L’intervista che segue è a cura dell’amico del G.R.E.C.E. Italia Christopher M. Gérard, romanziere, editore e critico letterario belga, pubblicata sulla “Revue Revue générale réflexion et culture” N.2 – estate 2021. A rispondere alle domande di Christopher M. Gérard è Michaël Rabier, dottore in filosofia e membro associato del Laboratorio Hannah Arendt (Lipha) dell’Università di Parigi XII, autore de “Nicolás Gómez Dávila, penseur de l’antimodernité: Vie, oeuvre et philosophie”, pubblicato in Francia dalle Éditions L’Harmattan, il 23/12/2020. Christopher M. Gérard è stato anche editore e direttore della Rivista Antaios in continuità con l’omonima Rivista fondata da Ernst Jünger e Mircea Eliade dal 1959 al 1971.

Michaël Rabier

Nicolás Gómez Dávila, l’antimoderno

Intervista raccolta da Christopher Gérard

La pubblicazione di una rimarchevole biografia di Nicolás Gómez Dávila (1913-1994), il Nietzsche colombiano, è l’occasione per ritornare a un pensiero volontariamente anacronistico, che lui stesso definisce come «l’asilo di tutte le idee vietate dall’ignominia moderna». Nato in una famiglia benestante di Bogotà, Gómez Dávila conduce una vita come una sorta di Montaigne andino, libero da ogni obbligo professionale e spendendo il suo tempo tra la lettura e la scrittura al riparo di una favolosa biblioteca. Il francese fu la seconda lingua di quest’uomo che si diceva essere «uno scrittore francese di lingua spagnola»: trovava la sua ispirazione in Laclos, Chamfort, Madmae de Staël. Ai suoi occhi, «una grammatica insufficiente prepara una filosofia confusa».

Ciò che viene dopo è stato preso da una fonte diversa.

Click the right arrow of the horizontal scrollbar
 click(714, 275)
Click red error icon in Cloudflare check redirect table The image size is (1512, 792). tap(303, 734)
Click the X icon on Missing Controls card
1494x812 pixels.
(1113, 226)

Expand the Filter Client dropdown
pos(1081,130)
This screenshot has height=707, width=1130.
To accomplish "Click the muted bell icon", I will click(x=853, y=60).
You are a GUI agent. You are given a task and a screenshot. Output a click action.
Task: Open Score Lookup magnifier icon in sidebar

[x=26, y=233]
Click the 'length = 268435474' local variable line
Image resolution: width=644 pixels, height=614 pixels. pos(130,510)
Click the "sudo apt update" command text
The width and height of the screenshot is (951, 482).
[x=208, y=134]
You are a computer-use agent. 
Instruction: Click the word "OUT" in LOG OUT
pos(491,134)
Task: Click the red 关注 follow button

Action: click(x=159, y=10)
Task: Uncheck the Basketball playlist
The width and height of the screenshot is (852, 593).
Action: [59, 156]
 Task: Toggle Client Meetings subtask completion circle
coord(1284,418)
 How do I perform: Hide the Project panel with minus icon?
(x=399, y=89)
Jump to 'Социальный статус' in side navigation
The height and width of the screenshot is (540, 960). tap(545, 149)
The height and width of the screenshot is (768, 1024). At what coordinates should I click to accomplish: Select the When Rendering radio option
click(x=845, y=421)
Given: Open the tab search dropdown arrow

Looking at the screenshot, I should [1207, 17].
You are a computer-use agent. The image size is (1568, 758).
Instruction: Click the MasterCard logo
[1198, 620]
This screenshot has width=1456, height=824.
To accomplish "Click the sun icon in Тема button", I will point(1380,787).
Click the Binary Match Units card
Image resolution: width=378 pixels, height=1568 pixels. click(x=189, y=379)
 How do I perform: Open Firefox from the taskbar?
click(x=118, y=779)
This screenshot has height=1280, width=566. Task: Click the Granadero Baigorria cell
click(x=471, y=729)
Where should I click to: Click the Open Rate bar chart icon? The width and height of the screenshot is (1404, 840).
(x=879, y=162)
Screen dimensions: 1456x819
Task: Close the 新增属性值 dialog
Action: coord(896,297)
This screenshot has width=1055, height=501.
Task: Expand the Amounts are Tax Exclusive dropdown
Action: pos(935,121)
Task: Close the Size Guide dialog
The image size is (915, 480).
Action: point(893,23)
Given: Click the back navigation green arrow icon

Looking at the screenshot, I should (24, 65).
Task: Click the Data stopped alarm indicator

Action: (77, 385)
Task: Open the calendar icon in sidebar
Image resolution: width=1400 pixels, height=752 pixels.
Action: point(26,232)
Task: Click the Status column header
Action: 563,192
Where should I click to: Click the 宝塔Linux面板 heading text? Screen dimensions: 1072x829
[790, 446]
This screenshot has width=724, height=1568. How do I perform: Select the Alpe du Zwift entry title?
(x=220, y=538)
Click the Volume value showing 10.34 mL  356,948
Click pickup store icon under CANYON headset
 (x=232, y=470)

Michaël Rabie, laureato in filosofia, membro associato del Laboratorio Hannah Arendt dell’Università di Parigi XII, per la sua brillante tesi, ha tradotto tutte le opere di Dávila, e in particolare i duemila aforismi componenti In margine a un testo implicito.

Il lavoro di Michaël Rabier rappresenta una summa di un’opera insolita e segreta, destinata a sabotare il mondo moderno, e composta per la maggior parte da scoli di un enigmatico testo implicito… mai citato. Lo scolio fa riferimento alla tradizione antica e medioevale di quelli scribi che redigevano, per chiarirli, note a margine dei manoscritti.

In effetti, Gómez Dávila, patrizio poliglotta e bibliofilo ha, nel corso di un’intera vita dedicata alla lettura e alla riflessione, composto un’immensa mole di commentari sulla tradizione europea, che egli interroga e sintetizza in forma di aforismi cesellati, spesso folgoranti, a volte sarcastici e testimonianti di un sovrano disprezzo dei convenevoli: «Al reazionario è solamente possibile profferire sentenze brusche, che il lettore non digerisce».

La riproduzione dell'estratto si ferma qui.